# What you will do:
Give again the entries below exactly, beginning at the first line and ending at the line with "The height and width of the screenshot is (944, 1200).".

***** Dataset extract *****

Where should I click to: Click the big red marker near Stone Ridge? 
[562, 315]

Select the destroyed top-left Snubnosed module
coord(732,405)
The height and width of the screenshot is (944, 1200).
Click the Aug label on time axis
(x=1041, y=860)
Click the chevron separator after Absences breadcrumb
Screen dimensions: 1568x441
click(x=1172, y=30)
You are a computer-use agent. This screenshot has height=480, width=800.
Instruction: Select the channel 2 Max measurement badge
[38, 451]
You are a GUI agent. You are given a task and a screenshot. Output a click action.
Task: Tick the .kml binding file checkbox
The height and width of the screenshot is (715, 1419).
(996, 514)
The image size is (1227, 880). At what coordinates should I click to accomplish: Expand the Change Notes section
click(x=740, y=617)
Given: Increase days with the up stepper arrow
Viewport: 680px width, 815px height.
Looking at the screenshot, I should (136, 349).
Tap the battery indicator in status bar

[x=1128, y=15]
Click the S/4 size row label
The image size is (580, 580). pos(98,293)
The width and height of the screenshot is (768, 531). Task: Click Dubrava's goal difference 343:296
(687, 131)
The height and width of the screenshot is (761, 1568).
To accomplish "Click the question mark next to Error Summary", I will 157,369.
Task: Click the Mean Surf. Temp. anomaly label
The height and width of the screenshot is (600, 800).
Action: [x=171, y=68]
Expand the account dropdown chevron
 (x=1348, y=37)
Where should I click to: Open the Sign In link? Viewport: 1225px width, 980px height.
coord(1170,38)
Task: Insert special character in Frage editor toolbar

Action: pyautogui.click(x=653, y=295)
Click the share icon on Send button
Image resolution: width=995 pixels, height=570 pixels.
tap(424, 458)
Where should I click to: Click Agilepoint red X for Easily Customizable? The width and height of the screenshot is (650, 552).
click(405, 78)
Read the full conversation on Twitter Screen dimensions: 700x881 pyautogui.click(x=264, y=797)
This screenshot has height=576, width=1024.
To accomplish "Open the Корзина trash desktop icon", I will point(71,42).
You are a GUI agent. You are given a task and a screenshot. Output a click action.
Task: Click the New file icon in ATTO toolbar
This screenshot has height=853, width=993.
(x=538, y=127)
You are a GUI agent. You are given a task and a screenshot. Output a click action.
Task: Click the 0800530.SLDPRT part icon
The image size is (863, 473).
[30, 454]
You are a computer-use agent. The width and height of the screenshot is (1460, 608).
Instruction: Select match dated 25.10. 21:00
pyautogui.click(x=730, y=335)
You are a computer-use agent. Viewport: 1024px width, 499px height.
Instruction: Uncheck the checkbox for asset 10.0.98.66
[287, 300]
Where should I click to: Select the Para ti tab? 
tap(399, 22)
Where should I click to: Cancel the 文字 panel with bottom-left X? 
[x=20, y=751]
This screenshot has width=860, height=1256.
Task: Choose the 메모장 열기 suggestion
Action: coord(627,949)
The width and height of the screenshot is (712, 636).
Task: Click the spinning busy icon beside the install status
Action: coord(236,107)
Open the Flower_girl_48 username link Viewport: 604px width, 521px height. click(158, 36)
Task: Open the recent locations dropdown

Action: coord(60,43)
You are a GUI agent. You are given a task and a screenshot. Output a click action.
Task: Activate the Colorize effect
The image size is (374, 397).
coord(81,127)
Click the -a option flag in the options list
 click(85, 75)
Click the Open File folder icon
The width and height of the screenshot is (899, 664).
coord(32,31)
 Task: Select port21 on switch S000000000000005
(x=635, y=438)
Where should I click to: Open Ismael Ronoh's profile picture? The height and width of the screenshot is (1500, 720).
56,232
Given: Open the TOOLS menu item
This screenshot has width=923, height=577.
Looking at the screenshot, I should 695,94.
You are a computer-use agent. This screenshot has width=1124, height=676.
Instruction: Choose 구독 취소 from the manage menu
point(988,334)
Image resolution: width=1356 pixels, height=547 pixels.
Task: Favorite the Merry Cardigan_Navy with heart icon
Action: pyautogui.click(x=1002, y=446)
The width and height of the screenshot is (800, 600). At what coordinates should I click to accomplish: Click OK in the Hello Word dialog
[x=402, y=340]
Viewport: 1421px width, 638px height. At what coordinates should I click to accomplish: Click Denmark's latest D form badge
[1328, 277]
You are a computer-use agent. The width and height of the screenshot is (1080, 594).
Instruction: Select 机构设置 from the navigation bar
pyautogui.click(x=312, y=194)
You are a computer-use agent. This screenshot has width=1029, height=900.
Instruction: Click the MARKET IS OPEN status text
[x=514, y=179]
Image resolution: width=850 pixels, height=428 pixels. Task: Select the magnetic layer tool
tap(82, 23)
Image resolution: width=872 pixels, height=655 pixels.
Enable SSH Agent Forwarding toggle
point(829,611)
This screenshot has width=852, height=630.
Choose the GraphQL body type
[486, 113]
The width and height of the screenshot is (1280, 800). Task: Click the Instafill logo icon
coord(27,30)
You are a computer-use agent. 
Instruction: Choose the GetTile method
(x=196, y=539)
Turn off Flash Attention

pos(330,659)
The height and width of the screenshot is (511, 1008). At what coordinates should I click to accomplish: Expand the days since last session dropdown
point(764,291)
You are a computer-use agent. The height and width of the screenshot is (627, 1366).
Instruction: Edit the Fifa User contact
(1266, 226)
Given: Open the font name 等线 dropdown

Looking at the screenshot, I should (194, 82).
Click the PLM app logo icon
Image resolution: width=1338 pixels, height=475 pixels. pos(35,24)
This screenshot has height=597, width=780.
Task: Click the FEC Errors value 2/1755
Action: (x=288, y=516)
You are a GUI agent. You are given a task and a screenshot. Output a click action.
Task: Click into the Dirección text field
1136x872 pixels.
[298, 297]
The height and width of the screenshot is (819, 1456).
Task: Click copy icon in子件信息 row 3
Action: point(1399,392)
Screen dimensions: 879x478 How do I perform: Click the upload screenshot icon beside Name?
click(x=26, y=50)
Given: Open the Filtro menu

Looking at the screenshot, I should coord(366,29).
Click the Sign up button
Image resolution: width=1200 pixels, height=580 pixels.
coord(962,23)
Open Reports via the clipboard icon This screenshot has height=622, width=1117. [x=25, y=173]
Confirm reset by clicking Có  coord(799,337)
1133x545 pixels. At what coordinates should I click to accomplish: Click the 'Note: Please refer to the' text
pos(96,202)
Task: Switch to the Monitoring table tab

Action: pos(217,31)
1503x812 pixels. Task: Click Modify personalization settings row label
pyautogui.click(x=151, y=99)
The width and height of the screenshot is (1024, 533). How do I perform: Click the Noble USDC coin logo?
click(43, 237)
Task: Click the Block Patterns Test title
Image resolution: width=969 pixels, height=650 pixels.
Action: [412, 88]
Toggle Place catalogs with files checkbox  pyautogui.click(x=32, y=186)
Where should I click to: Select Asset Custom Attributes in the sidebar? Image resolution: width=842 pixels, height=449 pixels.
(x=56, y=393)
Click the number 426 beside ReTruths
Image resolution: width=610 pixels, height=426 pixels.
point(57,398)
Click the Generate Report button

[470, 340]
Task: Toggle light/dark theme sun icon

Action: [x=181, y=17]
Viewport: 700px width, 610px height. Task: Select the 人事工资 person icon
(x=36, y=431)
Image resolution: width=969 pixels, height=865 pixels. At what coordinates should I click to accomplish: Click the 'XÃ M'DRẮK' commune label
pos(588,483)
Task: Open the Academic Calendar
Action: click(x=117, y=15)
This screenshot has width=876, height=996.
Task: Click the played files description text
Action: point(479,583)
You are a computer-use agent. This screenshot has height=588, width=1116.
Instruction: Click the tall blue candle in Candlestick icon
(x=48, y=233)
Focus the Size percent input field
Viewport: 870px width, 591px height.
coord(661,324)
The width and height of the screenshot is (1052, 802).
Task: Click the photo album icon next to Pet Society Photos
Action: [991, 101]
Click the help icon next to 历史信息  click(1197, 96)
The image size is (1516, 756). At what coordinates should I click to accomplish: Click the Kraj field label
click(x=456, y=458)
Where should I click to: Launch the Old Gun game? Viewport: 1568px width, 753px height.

*****

# Finished task:
Where should I click to: Click the big red marker near Stone Ridge? 
[562, 315]

Select the destroyed top-left Snubnosed module
coord(732,405)
The height and width of the screenshot is (944, 1200).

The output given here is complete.